The question also asks about the "parameter interval." That just means what angles you need to look at to make sure you draw the whole butterfly. For most curves like this, you usually go from 0 degrees all the way around to 360 degrees (or from 0 to 2π if you're using radians, which is another way to measure angles). That way, you spin all the way around and catch every part of the shape! For this butterfly curve, 0 to 2π is perfect to see the whole beautiful thing.

Alternative answer

Answer: To graph the "butterfly curve" $r = {e^{\sin \theta }} - 2\cos \left( {4\theta } \right)$ using a graphing device, you'd typically set the parameter $\theta$ to go from $0$ to $2\pi$. The device will then draw the curve! (I can't draw it here, but it looks like a beautiful butterfly!) $\theta \in [0, 2\pi]$ Explain
This is a question about drawing cool shapes using special math formulas, like how a GPS might use angles and distances to find a spot!

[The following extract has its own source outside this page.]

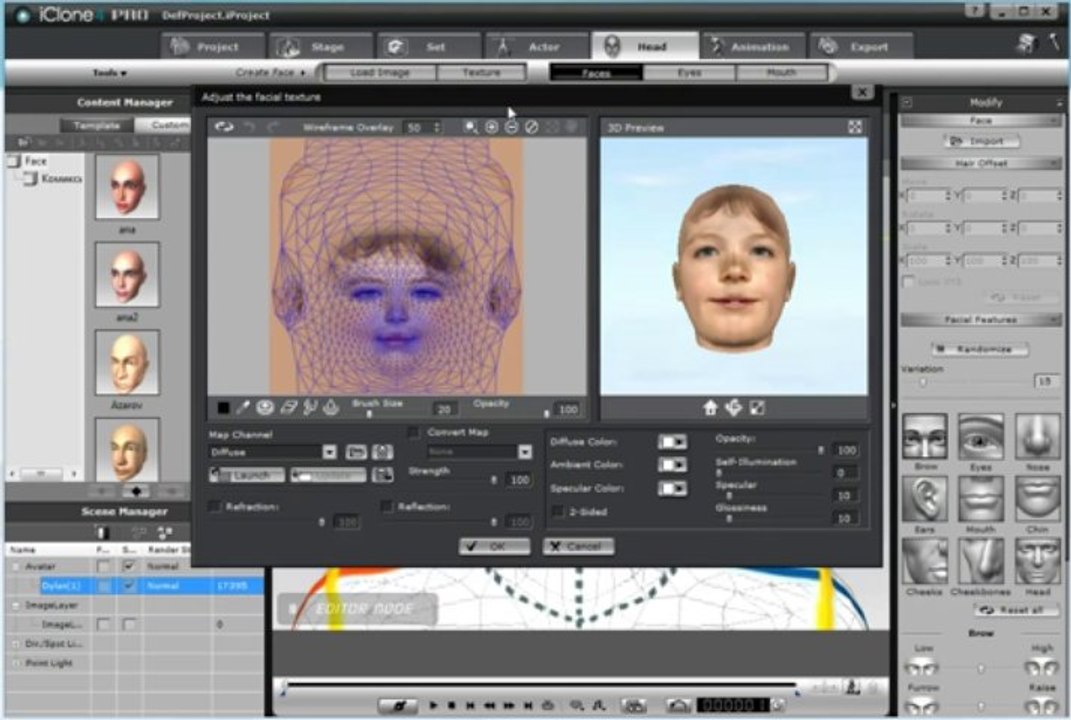
Task: Select the eyedropper tool below texture canvas
Action: pos(242,408)
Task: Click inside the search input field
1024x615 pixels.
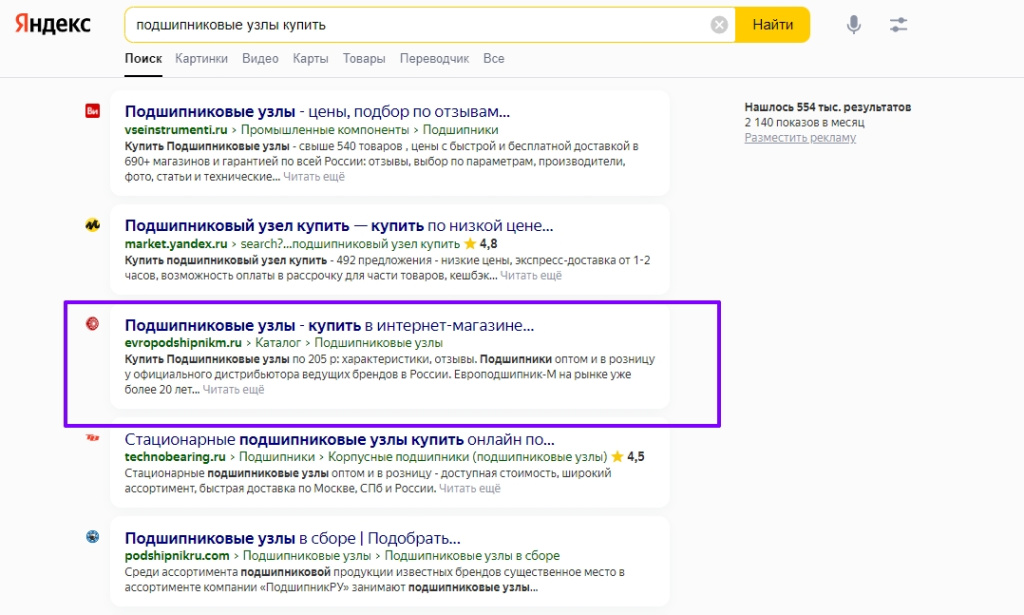Action: [x=400, y=24]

It's about 'polar curves' which are a bit different from the graphs we usually make on graph paper, but they make really neat swirling pictures. . The solving step is:

1. First, this is a super fancy math formula! It has 'e' and 'sin' and 'cos' which are like special math friends that help make curves and waves. This whole formula helps draw a picture that's called the "butterfly curve" because it really looks like one!
2. The problem asks to use a "graphing device." That's like a super smart calculator or a computer program that knows how to read these tricky formulas and draw the picture for you. It's way too complicated to draw by hand with just pencil and paper, especially for a kid like me!

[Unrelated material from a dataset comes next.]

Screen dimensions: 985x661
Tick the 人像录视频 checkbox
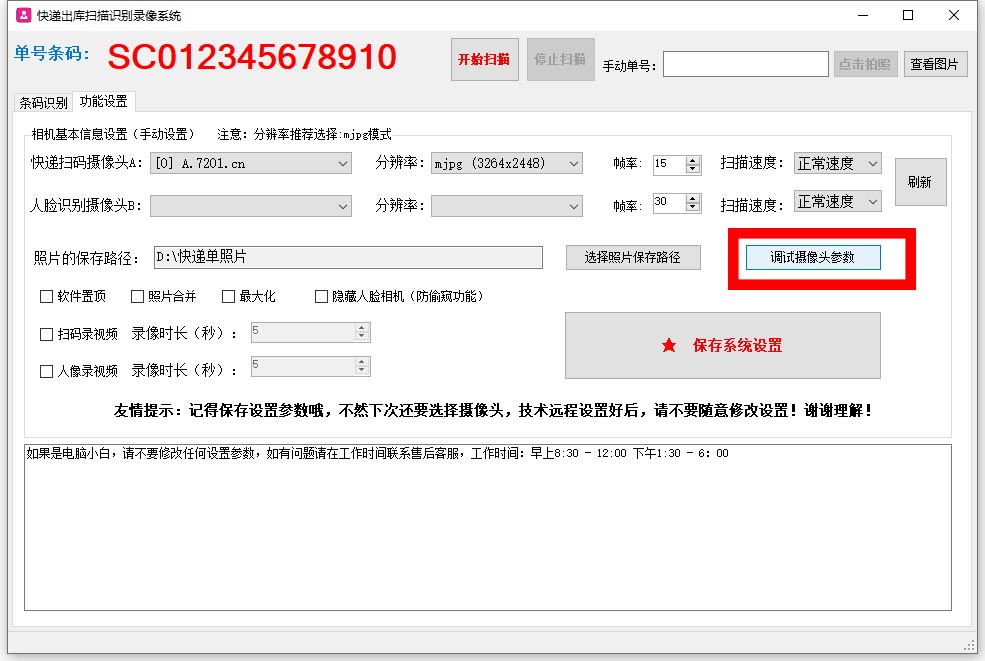pyautogui.click(x=46, y=372)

3. To make sure the graphing device draws the *whole* butterfly and doesn't miss any parts, we need to tell it how far to "spin around" to complete the drawing. Think of it like drawing a circle – you have to go all the way around to finish it.

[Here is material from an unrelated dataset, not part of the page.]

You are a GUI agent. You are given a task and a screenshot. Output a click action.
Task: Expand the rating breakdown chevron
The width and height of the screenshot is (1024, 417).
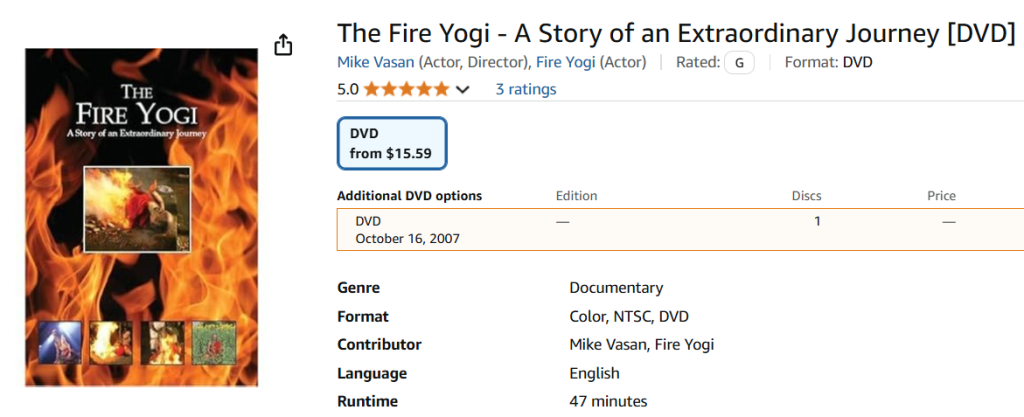coord(462,90)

4. In math, when we draw these kinds of curvy pictures, going "all the way around a circle" means setting the spinning angle, called $\theta$ (theta), from $0$ up to $2\pi$. ($2\pi$ is a special math way to say a full circle, like 360 degrees!) So, if you tell the graphing device to draw the curve as $\theta$ goes from $0$ to $2\pi$, it will draw the entire beautiful butterfly shape for you!